3. **Find the resistivity:** We know that the electric field (E) is related to resistivity (ρ) and current density (J) by the formula E = ρJ. We want to find ρ, so we can rearrange this formula to ρ = E / J.
ρ = 1.4 V/m / (6.366 x 10⁵ A/m²) ≈ 2.20 x 10⁻⁶ Ω·m.

Alternative answer

Answer:
The resistivity of the rod material is approximately $2.2 \times 10^{-6} \ \Omega \cdot \text{m}$. Explain
This is a question about **resistivity**, which tells us how much a material resists the flow of electricity. We need to use some basic ideas about current and the shape of the rod. The solving step is:

1. **Figure out the size of the rod's cross-section (its area):**
The rod has a diameter of 1.0 cm, which is 0.01 meters. So, its radius is half of that, which is 0.005 meters.
The area of a circle is found using the formula: Area ($A$) = $\pi \times \text{radius}^2$.
$A = \pi \times (0.005 \text{ m})^2 = \pi \times 0.000025 \text{ m}^2 \approx 7.854 \times 10^{-5} \text{ m}^2$.

2. **Calculate the current density ($J$):**
Current density is how much current is flowing through each unit of area.
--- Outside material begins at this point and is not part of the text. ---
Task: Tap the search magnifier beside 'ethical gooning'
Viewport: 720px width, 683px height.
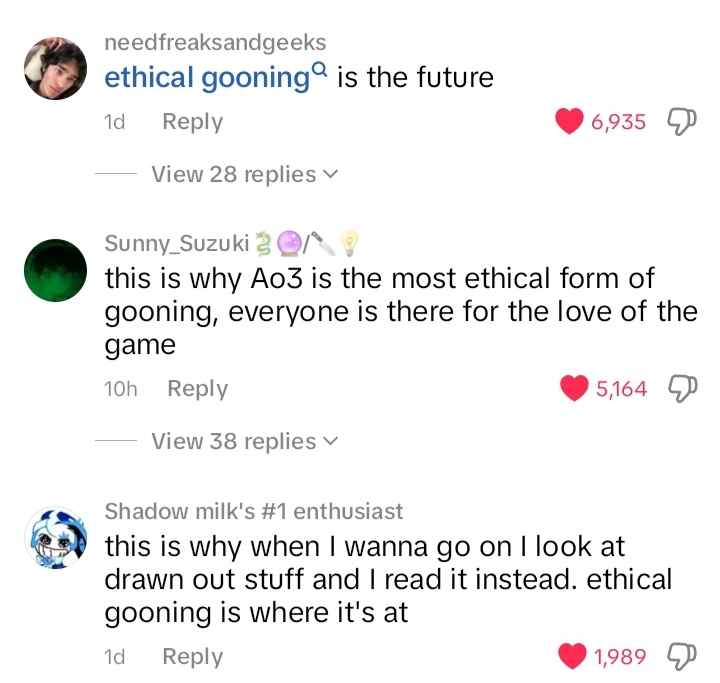Action: click(320, 69)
We find it by dividing the total current by the cross-sectional area.
Current ($I$) = 50 A
Current Density ($J$) = Current ($I$) / Area ($A$)
$J = 50 \text{ A} / (7.854 \times 10^{-5} \text{ m}^2) \approx 636,620 \text{ A/m}^2$.

3. **Find the resistivity ($\rho$):**
There's a cool rule that connects the electric field ($E$), current density ($J$), and resistivity ($\rho$): $E = \rho \times J$.
We want to find $\rho$, so we can rearrange the rule to: $\rho = E / J$.
Electric Field ($E$) = 1.4 V/m
$\rho = 1.4 \text{ V/m} / (636,620 \text{ A/m}^2)$
$\rho \approx 0.000002199 \ \Omega \cdot \text{m}$

4. **Write the answer neatly:**
Rounding it a bit, the resistivity is about $2.2 \times 10^{-6} \ \Omega \cdot \text{m}$.